Guest post by Erin Hohlfelder, ONE's global health policy manager
Progress in global development can often feel incremental; we celebrate a new road built or a new infection averted because effective, sustainable development is a long-term game filled with as many challenges as successes. But occasionally a statistic comes along that reminds us that in some cases, things are (to borrow a phrase from Charles Kenny) “getting better,” and fast. Today, to coincide with the 19th African Union Summit next week, UNAIDS released new preliminary data showing that there are now more than 6.2 million people on antiretroviral treatment across sub-Saharan Africa, up from 5 million in 2010. That number sounds even more beautiful in its rightful context: it’s a more than 100-fold increase in access to treatment for AIDS since 2002, when just 50,000 HIV-positive people in sub-Saharan Africa were on treatment.

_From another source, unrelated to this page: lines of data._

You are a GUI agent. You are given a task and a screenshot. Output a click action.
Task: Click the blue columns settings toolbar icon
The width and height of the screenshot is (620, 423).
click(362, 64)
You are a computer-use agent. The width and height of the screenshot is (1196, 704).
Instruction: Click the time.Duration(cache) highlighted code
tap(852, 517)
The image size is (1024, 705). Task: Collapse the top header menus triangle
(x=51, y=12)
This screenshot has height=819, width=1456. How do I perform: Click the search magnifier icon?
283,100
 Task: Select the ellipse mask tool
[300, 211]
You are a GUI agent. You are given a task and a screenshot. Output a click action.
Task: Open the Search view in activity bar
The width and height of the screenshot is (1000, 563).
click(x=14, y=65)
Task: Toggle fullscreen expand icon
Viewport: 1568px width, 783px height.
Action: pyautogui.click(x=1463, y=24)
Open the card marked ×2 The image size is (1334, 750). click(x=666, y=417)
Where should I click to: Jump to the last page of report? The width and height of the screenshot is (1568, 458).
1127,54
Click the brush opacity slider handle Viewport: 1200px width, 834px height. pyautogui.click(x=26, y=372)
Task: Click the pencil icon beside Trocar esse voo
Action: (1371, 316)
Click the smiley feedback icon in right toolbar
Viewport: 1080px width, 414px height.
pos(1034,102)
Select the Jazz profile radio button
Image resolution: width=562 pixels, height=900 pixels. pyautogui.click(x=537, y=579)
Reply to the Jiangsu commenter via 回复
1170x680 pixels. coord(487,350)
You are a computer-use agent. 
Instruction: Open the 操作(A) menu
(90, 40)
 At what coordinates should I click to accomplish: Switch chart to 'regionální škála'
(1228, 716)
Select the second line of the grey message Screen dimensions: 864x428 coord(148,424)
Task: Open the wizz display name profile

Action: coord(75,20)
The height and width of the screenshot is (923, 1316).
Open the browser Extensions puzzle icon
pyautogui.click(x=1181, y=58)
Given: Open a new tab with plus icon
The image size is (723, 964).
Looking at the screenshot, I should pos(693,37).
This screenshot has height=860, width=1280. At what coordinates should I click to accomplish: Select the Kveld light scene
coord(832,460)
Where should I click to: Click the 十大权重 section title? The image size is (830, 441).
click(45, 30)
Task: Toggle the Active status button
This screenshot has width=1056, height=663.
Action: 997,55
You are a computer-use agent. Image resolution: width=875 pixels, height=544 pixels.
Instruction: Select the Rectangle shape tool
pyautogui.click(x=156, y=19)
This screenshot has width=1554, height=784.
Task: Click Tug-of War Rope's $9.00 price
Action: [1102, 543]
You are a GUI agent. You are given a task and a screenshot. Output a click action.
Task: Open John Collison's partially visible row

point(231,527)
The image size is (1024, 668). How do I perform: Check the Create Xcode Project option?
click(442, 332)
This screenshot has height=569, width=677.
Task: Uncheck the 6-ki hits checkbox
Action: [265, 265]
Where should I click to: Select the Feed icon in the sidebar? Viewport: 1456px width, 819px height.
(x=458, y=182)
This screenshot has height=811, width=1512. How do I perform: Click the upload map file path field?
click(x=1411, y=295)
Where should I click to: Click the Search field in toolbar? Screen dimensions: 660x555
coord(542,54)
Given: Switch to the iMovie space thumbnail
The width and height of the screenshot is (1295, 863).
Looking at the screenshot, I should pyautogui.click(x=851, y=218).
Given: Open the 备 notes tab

This statistic is truly a global achievement. Progress achieved this rapidly is due to a unique coalition of actors and programs that have worked in tandem over the last decade to ramp up treatment, driven by the shared belief that anyone who is in need of AIDS treatment should be able to access it, wherever they live. Donor support for mechanisms like the Global Fund to Fight AIDS, TB, and Malaria and the US President’s Emergency Program for AIDS Relief, which both got their starts roughly a decade ago, have been key to the scale up across Africa. Many African governments also deserve much credit for enacting national AIDS programs, devoting increased political attention to the fight, and committing their own resources to treatment and prevention programs in the last decade. UNAIDS notes that South Africa, Zimbabwe, and Kenya led the way over the last year in driving up treatment enrollment, while many other countries including Botswana, Namibia, and Swaziland have already shown leadership by achieving high coverage levels.
As we approach the International AIDS Conference in just two weeks, we are constantly reminded that there is much work left to do in the fight against AIDS—still millions in need of treatment, and millions more who need access to effective prevention and care services. But as we set our sights toward a larger vision of “the beginning of the end of AIDS,” today’s news gives us cause for optimism. Progress is not just possible—it’s happening, and it must be sustained.